Description of the task: Your answer should hold only the line containing "Given: Switch appearance to light mode" and each line that follows it in the listing, copied exactly.

....

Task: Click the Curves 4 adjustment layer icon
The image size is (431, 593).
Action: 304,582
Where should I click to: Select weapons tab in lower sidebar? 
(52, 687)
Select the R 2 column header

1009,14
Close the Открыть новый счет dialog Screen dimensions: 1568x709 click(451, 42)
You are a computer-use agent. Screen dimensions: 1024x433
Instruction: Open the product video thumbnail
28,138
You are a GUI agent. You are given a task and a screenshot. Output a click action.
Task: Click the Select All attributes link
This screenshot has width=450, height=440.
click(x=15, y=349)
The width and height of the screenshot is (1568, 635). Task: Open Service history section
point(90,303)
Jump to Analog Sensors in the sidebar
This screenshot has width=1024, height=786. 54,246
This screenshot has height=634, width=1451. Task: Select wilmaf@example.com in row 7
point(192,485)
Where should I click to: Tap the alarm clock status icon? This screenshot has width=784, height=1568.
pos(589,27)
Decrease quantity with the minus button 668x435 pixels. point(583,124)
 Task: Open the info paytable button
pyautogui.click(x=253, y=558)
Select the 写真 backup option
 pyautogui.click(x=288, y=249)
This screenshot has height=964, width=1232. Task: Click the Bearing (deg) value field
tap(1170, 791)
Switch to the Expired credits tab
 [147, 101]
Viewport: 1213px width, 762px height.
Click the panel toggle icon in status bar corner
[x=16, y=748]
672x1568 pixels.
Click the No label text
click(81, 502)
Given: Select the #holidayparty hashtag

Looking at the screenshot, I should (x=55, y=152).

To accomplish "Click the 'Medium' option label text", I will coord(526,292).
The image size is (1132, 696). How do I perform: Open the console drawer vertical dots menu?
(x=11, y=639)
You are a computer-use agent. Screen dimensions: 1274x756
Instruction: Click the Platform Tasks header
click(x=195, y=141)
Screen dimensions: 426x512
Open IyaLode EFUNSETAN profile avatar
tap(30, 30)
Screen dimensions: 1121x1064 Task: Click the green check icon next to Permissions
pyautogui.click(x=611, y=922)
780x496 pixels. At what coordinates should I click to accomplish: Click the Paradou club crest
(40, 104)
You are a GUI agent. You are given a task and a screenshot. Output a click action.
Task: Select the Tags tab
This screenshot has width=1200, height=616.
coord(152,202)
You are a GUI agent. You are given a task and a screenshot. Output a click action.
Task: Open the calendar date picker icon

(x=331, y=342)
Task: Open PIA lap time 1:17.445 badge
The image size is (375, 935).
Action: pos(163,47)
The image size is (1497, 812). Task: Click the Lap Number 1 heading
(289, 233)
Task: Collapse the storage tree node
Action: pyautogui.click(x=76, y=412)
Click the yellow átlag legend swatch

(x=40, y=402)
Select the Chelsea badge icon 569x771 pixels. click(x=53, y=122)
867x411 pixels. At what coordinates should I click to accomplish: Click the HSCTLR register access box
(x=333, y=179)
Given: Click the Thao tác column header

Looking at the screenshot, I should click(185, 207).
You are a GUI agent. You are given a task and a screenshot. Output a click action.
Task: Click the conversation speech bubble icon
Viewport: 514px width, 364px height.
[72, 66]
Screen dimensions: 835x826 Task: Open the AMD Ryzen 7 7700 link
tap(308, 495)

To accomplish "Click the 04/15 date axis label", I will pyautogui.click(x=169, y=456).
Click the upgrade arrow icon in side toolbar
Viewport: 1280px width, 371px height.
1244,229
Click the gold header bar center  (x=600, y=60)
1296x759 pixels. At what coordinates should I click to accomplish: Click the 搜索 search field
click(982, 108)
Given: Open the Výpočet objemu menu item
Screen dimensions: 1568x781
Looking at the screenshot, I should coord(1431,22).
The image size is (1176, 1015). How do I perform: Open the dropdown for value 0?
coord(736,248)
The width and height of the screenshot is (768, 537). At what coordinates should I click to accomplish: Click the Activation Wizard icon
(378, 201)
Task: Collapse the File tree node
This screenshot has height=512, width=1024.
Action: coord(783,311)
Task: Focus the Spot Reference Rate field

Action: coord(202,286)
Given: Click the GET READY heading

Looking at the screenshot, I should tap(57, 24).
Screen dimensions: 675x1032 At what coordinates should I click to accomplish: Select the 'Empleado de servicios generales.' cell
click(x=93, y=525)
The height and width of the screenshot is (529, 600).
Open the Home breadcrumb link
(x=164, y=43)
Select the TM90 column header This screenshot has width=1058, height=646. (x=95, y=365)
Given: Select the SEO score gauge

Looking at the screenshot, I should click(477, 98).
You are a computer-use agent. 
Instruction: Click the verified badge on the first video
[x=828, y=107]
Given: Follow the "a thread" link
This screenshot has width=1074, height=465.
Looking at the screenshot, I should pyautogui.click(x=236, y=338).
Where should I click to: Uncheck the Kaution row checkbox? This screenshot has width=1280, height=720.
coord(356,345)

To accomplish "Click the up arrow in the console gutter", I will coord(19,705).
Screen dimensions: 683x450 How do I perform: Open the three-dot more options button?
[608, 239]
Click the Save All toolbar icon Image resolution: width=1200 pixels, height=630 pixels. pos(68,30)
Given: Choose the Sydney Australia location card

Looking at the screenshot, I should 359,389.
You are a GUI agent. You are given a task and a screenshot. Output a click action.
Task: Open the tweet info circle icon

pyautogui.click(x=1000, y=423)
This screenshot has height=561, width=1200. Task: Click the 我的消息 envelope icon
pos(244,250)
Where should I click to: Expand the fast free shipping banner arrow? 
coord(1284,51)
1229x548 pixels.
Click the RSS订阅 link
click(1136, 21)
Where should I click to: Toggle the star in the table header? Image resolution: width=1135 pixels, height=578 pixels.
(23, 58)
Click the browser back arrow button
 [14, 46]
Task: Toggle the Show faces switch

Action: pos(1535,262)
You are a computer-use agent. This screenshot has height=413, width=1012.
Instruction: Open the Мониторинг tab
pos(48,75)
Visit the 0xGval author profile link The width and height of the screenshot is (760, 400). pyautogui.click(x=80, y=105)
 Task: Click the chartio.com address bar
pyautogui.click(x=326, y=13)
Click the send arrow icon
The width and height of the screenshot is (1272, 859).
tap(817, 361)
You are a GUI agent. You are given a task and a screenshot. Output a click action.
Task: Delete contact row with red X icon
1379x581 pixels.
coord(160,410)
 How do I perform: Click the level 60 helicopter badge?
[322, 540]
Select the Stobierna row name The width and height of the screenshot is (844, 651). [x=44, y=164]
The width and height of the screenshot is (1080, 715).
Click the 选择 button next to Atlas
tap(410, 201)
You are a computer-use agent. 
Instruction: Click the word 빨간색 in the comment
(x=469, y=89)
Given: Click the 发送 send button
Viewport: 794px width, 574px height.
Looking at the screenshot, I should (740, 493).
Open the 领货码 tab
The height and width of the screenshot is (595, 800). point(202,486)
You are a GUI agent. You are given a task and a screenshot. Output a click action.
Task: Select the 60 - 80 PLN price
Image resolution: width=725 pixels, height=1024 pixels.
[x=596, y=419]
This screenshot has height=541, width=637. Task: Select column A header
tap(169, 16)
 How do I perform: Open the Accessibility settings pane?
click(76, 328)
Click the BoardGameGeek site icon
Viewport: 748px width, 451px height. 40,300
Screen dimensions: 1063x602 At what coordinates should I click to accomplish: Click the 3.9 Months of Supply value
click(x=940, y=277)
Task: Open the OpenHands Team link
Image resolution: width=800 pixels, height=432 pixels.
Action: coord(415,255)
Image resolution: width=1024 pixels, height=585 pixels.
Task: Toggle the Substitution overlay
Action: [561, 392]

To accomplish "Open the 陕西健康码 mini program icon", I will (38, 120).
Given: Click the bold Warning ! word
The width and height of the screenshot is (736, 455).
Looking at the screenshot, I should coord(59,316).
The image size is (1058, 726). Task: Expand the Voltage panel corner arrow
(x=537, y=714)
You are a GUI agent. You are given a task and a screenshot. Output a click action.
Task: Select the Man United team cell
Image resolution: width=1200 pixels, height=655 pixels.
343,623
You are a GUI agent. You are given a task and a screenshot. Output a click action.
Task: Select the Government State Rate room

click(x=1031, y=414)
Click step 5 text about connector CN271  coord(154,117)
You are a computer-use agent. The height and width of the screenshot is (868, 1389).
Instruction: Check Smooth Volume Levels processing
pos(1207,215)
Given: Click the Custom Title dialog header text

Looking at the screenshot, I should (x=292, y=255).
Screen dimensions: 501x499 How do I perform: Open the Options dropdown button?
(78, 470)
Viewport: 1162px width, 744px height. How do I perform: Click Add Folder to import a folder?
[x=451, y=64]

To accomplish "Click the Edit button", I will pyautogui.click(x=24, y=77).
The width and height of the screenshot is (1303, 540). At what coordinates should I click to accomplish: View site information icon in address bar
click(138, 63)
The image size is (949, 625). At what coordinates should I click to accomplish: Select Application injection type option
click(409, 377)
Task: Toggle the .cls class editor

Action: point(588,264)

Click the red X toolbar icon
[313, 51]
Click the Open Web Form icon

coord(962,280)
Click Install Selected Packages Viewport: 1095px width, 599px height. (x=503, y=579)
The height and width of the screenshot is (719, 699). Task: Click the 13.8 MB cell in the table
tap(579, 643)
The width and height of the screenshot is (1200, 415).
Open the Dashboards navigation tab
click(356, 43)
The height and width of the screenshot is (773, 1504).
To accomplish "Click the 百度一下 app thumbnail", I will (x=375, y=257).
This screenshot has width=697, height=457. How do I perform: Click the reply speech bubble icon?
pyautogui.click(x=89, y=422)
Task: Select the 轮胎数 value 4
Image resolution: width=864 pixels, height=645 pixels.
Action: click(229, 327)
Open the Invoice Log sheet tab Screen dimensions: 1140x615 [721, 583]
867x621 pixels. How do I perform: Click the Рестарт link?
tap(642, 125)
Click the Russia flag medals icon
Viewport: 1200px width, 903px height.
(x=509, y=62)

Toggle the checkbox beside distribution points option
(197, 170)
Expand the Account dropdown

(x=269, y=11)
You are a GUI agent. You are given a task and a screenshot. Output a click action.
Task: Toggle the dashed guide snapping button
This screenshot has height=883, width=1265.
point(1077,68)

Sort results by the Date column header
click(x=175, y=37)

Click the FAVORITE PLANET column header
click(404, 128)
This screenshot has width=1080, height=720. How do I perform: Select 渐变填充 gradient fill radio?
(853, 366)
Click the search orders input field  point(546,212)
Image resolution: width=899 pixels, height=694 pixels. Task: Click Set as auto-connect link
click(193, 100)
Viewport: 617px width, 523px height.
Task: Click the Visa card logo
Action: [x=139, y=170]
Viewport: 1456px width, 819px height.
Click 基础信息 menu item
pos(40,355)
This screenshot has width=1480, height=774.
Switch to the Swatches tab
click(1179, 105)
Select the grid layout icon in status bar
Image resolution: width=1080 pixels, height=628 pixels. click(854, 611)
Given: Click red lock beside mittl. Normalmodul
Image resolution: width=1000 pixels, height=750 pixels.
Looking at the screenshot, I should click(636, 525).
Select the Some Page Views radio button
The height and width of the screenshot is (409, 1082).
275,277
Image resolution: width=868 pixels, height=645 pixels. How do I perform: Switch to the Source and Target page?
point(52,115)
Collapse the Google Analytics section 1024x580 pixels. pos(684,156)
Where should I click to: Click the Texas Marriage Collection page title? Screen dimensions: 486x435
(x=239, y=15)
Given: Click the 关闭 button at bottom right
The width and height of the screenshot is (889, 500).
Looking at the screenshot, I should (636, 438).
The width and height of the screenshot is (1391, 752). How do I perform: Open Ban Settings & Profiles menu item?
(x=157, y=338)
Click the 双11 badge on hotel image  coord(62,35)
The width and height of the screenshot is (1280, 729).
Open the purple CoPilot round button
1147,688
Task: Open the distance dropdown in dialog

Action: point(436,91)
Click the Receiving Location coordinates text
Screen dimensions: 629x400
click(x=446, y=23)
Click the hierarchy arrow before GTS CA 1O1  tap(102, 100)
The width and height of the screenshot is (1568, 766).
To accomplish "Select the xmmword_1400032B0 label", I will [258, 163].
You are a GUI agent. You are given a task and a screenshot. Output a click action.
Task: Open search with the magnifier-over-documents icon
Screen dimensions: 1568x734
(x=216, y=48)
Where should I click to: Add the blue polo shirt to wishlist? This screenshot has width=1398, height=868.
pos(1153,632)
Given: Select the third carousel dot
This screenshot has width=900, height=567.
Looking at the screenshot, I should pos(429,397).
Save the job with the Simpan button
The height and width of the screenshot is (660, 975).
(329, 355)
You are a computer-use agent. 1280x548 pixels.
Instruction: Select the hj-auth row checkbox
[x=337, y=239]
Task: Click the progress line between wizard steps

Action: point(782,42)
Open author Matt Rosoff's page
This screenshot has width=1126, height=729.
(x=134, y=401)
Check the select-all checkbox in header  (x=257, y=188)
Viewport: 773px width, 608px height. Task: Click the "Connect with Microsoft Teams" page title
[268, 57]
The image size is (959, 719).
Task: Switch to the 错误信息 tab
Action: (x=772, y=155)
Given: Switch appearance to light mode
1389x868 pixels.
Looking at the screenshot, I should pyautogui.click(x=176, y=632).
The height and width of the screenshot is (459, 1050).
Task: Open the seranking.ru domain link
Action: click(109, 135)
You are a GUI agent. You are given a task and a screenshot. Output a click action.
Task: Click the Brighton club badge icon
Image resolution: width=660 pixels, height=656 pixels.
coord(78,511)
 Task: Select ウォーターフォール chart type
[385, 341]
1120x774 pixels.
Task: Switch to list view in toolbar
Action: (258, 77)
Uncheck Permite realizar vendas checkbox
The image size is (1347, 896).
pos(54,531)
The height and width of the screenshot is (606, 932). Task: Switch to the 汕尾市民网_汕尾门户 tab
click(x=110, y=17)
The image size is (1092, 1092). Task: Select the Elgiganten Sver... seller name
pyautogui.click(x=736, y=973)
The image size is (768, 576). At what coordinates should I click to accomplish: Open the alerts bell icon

....

Written answer:
Given: Switch appearance to light mode
1389x868 pixels.
Looking at the screenshot, I should pyautogui.click(x=176, y=632).
The height and width of the screenshot is (459, 1050).
Task: Open the seranking.ru domain link
Action: click(109, 135)
You are a GUI agent. You are given a task and a screenshot. Output a click action.
Task: Click the Brighton club badge icon
Image resolution: width=660 pixels, height=656 pixels.
coord(78,511)
 Task: Select ウォーターフォール chart type
[385, 341]
1120x774 pixels.
Task: Switch to list view in toolbar
Action: (258, 77)
Uncheck Permite realizar vendas checkbox
The image size is (1347, 896).
pos(54,531)
The height and width of the screenshot is (606, 932). Task: Switch to the 汕尾市民网_汕尾门户 tab
click(x=110, y=17)
The image size is (1092, 1092). Task: Select the Elgiganten Sver... seller name
pyautogui.click(x=736, y=973)
The image size is (768, 576). At what coordinates should I click to accomplish: Open the alerts bell icon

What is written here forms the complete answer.